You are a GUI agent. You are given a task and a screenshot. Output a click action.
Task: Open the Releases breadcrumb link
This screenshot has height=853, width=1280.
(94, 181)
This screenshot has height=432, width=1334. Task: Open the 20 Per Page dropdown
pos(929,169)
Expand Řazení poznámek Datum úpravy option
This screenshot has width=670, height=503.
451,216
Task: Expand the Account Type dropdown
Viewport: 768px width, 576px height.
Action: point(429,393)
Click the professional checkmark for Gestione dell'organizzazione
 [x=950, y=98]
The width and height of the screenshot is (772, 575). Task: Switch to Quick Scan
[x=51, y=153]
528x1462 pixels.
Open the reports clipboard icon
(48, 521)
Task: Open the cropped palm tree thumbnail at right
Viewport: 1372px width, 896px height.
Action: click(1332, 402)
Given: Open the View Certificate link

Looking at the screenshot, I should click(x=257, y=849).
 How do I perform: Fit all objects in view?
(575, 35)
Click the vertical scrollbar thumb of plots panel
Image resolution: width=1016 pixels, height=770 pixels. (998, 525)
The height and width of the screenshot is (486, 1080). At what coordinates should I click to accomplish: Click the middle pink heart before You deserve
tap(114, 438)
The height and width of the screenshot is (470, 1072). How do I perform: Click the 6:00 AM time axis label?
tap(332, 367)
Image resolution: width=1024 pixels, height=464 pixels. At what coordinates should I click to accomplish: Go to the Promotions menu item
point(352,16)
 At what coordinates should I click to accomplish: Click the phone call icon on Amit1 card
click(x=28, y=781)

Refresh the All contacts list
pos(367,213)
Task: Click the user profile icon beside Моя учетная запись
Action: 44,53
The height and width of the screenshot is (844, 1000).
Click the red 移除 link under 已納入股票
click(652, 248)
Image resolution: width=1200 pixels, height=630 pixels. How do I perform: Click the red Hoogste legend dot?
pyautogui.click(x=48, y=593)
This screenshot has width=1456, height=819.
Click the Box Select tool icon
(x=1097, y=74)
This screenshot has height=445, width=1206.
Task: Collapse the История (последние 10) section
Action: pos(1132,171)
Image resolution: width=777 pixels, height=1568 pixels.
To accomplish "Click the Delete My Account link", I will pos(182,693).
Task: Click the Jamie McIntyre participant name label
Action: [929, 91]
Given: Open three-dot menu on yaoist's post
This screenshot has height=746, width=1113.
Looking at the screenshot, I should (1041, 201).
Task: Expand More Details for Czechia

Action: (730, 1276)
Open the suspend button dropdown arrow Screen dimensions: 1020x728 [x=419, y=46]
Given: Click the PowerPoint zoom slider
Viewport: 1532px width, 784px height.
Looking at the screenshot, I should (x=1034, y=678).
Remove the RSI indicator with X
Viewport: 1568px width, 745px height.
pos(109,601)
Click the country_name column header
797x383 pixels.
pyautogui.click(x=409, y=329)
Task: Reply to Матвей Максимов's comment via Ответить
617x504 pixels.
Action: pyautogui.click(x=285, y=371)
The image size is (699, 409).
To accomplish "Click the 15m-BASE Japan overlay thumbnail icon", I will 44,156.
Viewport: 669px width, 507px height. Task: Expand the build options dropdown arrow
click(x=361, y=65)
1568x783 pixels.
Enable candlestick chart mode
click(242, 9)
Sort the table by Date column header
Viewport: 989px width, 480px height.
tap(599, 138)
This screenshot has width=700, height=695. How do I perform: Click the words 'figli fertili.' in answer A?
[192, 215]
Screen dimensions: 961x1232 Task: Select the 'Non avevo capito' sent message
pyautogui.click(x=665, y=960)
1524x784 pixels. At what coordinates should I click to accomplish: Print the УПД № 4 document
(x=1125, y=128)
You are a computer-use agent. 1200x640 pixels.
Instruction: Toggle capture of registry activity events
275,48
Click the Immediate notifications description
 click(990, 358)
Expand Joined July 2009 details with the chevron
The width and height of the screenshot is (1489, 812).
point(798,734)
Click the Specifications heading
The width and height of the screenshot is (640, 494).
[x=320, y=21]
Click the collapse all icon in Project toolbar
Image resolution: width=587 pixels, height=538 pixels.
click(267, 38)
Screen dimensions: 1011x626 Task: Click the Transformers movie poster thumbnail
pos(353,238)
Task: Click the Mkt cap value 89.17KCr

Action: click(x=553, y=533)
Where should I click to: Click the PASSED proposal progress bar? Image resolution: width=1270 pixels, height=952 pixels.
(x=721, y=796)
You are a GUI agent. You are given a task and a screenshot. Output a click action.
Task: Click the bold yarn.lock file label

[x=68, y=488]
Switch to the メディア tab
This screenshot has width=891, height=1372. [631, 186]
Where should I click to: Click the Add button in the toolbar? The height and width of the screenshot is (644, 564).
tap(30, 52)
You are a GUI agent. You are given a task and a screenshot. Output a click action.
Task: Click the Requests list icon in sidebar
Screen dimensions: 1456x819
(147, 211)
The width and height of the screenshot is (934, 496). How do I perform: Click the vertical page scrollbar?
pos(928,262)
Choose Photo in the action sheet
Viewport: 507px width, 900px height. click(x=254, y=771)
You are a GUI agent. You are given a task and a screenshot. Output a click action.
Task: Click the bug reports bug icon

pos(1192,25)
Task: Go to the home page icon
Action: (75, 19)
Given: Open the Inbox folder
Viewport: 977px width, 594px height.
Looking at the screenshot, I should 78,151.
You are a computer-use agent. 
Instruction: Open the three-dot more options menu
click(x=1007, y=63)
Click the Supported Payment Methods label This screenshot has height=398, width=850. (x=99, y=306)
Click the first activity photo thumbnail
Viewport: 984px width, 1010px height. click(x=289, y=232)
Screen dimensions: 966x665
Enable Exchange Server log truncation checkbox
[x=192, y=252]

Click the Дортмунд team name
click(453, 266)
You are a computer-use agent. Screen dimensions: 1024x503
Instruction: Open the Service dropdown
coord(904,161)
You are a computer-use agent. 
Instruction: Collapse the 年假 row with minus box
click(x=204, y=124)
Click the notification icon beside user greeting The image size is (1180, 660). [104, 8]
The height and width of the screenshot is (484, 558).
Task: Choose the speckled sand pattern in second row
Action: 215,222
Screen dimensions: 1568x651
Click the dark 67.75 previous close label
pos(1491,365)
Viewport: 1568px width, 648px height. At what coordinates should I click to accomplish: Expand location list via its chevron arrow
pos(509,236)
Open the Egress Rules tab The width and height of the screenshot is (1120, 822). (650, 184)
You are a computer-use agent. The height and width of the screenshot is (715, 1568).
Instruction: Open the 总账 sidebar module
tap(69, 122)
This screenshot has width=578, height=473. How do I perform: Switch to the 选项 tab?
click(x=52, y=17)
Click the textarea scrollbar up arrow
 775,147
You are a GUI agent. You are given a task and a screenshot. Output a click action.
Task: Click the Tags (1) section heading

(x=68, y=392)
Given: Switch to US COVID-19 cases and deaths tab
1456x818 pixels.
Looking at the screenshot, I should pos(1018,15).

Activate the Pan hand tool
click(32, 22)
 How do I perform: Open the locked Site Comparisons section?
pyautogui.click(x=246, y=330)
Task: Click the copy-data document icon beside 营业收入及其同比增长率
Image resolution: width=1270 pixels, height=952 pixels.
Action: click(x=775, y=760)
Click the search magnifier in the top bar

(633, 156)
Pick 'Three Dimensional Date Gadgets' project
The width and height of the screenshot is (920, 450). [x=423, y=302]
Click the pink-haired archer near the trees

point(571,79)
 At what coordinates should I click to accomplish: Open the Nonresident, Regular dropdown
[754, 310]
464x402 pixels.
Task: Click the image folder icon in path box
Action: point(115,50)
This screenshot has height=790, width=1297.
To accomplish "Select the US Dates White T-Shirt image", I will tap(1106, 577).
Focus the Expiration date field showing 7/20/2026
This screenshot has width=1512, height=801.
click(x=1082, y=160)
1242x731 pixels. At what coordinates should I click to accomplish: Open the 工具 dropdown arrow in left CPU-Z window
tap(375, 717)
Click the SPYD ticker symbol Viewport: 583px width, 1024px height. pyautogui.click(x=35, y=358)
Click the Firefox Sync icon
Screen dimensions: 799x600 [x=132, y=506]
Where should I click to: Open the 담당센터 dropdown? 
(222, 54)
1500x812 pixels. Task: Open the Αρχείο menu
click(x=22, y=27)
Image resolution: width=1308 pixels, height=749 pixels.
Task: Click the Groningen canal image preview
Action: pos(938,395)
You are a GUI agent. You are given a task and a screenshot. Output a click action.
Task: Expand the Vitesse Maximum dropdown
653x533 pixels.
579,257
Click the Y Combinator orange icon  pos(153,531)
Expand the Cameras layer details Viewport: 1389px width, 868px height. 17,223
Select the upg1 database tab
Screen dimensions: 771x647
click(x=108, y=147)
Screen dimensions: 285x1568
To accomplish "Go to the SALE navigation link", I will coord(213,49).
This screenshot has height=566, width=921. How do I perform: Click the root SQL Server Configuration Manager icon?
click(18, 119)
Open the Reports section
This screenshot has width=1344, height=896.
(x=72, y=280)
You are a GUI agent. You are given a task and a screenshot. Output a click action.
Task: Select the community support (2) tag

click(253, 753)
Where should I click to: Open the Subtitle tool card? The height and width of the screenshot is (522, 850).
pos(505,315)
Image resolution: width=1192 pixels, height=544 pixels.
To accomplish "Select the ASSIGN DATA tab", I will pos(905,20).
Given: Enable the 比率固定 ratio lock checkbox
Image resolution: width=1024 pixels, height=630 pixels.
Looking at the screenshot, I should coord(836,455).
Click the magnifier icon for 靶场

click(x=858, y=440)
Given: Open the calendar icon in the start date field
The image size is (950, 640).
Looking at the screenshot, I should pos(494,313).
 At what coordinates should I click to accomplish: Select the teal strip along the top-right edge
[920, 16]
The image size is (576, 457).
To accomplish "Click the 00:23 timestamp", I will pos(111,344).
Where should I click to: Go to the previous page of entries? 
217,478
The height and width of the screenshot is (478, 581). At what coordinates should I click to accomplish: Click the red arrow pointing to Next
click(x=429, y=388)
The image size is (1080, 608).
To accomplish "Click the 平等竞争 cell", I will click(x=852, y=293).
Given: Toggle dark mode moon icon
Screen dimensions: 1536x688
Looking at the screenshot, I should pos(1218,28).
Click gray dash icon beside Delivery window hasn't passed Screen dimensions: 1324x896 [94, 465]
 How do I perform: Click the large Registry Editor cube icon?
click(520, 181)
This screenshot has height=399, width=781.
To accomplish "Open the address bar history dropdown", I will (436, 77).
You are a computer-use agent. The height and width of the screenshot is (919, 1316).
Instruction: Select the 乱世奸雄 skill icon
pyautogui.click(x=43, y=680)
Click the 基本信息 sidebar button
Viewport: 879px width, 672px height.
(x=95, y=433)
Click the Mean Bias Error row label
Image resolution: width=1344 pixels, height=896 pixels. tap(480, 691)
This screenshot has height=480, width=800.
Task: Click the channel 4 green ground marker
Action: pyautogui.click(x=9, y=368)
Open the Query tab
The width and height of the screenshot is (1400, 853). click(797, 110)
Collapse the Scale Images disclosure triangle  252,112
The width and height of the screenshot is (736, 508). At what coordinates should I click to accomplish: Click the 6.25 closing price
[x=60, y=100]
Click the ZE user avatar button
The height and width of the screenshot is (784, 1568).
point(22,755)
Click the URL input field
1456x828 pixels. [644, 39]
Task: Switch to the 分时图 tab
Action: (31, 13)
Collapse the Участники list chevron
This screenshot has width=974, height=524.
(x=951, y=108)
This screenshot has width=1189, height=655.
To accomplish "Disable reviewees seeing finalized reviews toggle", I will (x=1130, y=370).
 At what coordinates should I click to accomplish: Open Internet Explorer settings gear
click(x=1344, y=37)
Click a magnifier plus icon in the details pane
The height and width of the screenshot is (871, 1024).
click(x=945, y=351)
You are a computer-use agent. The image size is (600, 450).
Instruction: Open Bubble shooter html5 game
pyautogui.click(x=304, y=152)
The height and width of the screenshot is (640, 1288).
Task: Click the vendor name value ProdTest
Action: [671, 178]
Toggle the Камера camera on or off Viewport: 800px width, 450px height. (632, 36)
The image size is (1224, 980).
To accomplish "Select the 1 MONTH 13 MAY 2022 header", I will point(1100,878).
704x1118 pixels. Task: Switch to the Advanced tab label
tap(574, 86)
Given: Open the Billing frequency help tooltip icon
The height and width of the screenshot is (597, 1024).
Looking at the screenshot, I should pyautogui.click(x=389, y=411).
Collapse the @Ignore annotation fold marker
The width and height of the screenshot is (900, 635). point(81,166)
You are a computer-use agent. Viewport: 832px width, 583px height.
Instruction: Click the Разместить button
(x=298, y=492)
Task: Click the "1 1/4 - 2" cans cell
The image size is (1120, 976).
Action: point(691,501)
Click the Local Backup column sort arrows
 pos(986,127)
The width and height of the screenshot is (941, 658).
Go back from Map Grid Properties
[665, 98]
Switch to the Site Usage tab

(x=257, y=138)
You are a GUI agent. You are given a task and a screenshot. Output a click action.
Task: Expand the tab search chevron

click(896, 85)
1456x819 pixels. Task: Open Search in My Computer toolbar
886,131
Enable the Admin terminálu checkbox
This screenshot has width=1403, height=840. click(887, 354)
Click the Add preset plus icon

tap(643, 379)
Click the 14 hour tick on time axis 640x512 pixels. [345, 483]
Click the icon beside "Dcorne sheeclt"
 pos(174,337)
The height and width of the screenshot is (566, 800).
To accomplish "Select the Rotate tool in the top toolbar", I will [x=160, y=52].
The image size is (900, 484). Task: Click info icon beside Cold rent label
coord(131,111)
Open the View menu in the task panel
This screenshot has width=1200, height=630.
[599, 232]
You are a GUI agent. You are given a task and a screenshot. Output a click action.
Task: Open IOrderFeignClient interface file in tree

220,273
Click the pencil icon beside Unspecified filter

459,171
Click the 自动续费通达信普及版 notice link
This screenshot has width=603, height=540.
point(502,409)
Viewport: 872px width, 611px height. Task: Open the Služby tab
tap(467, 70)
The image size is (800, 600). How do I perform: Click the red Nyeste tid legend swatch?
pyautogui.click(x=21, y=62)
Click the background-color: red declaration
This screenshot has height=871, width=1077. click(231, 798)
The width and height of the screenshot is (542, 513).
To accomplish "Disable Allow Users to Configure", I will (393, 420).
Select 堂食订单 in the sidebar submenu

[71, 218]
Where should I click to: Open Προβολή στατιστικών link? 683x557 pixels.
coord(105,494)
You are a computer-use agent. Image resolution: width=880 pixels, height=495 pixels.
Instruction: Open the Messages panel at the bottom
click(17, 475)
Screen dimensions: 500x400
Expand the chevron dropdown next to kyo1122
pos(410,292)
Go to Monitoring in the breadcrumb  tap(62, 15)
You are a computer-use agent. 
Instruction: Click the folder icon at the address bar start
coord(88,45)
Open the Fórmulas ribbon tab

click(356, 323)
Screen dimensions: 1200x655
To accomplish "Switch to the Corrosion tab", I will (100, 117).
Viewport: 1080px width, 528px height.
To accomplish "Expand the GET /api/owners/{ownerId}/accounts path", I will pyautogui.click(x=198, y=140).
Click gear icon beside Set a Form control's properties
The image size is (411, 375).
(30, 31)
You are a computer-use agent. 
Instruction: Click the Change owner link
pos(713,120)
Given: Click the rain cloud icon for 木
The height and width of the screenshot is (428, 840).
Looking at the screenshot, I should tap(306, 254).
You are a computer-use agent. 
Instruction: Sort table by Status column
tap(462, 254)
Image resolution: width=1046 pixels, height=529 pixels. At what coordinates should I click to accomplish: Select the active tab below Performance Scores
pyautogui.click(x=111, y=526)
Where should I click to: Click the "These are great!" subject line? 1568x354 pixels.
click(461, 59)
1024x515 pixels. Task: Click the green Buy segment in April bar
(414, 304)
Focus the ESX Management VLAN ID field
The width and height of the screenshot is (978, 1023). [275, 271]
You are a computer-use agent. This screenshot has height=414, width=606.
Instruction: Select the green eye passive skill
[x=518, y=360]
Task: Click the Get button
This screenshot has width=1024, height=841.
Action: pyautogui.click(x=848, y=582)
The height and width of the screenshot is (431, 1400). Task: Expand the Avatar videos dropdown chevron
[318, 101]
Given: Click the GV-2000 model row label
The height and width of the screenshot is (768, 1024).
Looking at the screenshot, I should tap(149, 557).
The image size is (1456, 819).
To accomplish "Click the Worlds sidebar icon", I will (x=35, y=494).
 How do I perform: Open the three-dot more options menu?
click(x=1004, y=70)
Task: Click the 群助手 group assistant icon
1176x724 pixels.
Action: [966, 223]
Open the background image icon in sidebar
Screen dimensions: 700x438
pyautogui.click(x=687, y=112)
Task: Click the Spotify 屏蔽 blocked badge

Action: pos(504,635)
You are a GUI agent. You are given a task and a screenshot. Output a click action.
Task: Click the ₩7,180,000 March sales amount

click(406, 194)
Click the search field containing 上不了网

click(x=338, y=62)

★ ★ ★ ★

(TASK TO COMPLETE): Pick out the lines above that hold the string "breadcrumb" and show them.

(ANSWER SPACE):
Task: Open the Releases breadcrumb link
Go to Monitoring in the breadcrumb  tap(62, 15)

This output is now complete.